- _WHAT YOU HAVE TO DO_: Reproduce the listing below in full and exactly; no pictures belong in the copy.

#####

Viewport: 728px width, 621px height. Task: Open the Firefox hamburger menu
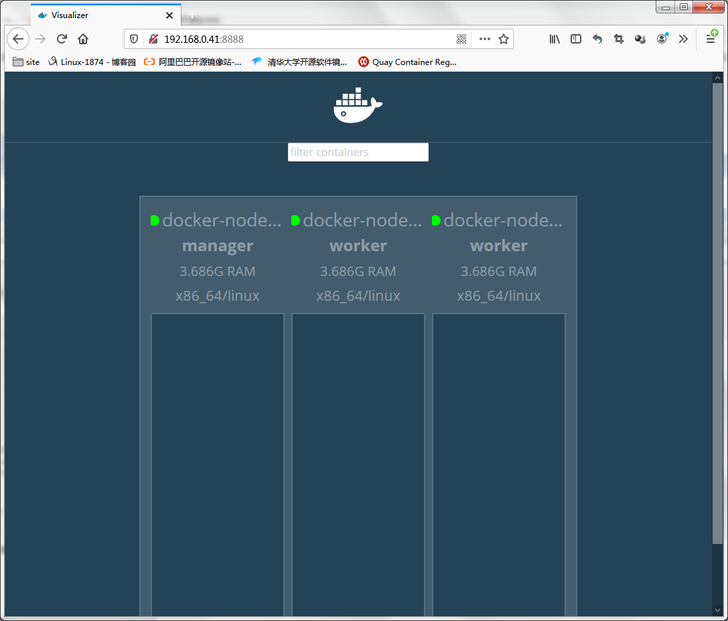click(x=711, y=39)
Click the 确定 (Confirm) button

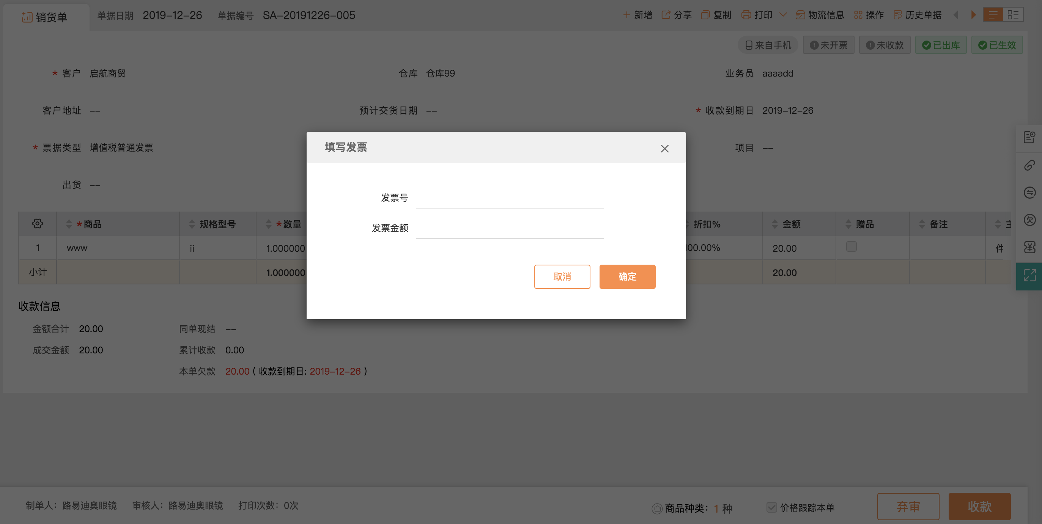pos(627,277)
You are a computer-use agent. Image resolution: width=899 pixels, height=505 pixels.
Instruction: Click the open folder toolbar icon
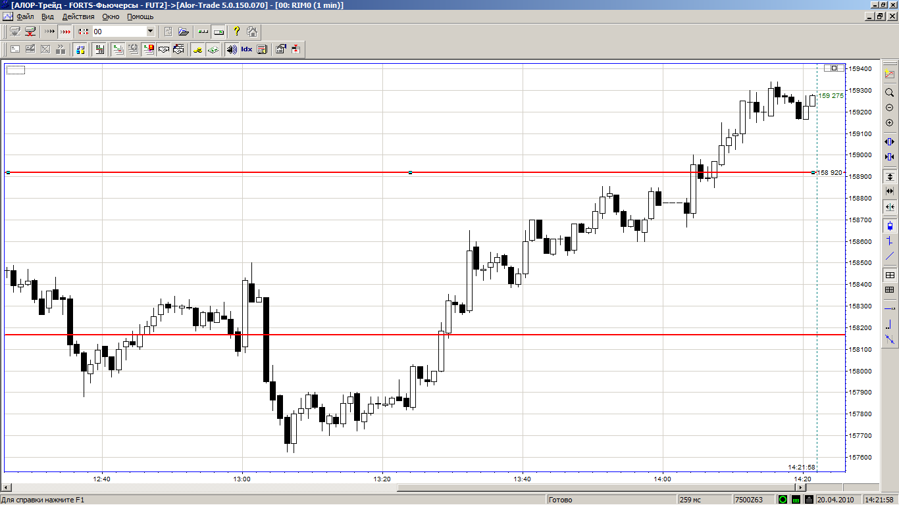tap(184, 32)
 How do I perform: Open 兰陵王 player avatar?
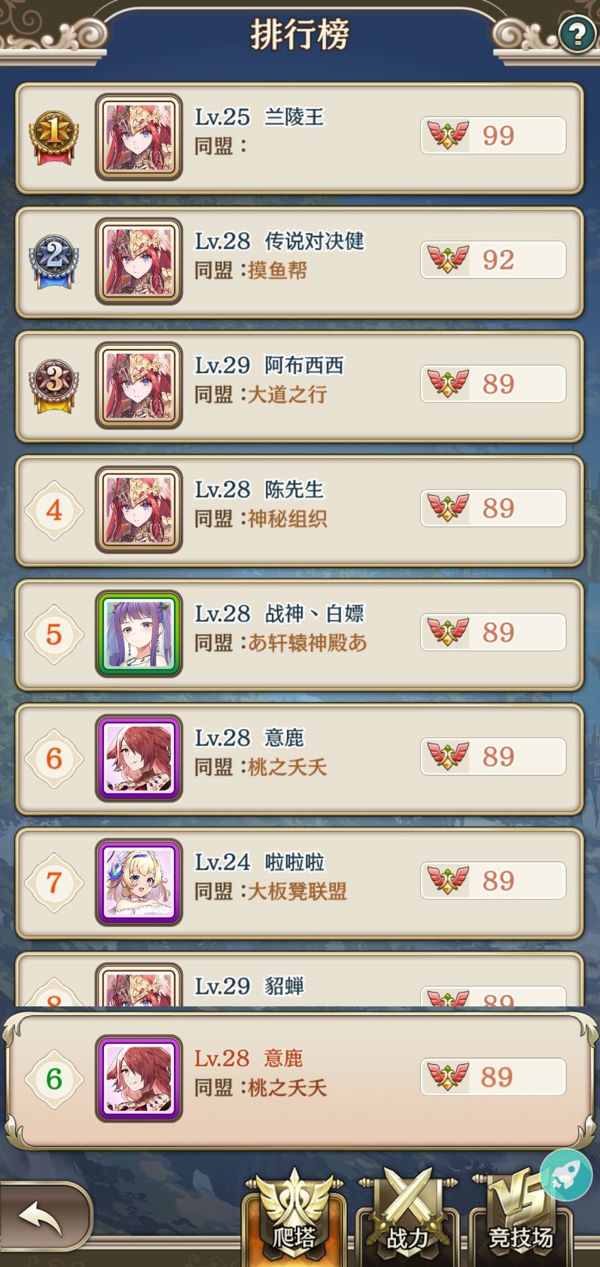[139, 137]
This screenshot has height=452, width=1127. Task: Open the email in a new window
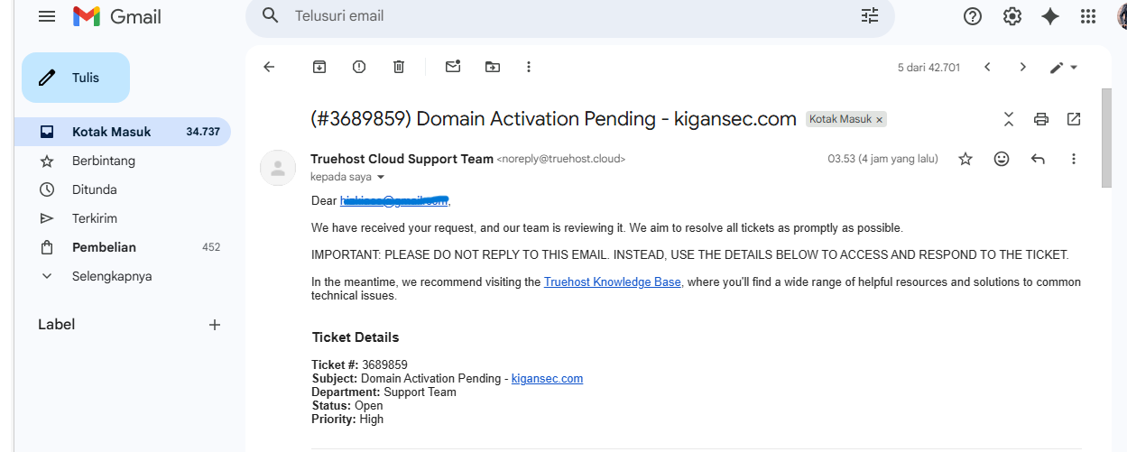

#####

- _RESULT OF THIS EXERCISE_:
Viewport: 728px width, 621px height. Task: Open the Firefox hamburger menu
click(x=711, y=39)
Click the 确定 (Confirm) button

pos(627,277)
You are a computer-use agent. Image resolution: width=899 pixels, height=505 pixels.
Instruction: Click the open folder toolbar icon
tap(184, 32)
 How do I perform: Open 兰陵王 player avatar?
[139, 137]
This screenshot has height=452, width=1127. Task: Open the email in a new window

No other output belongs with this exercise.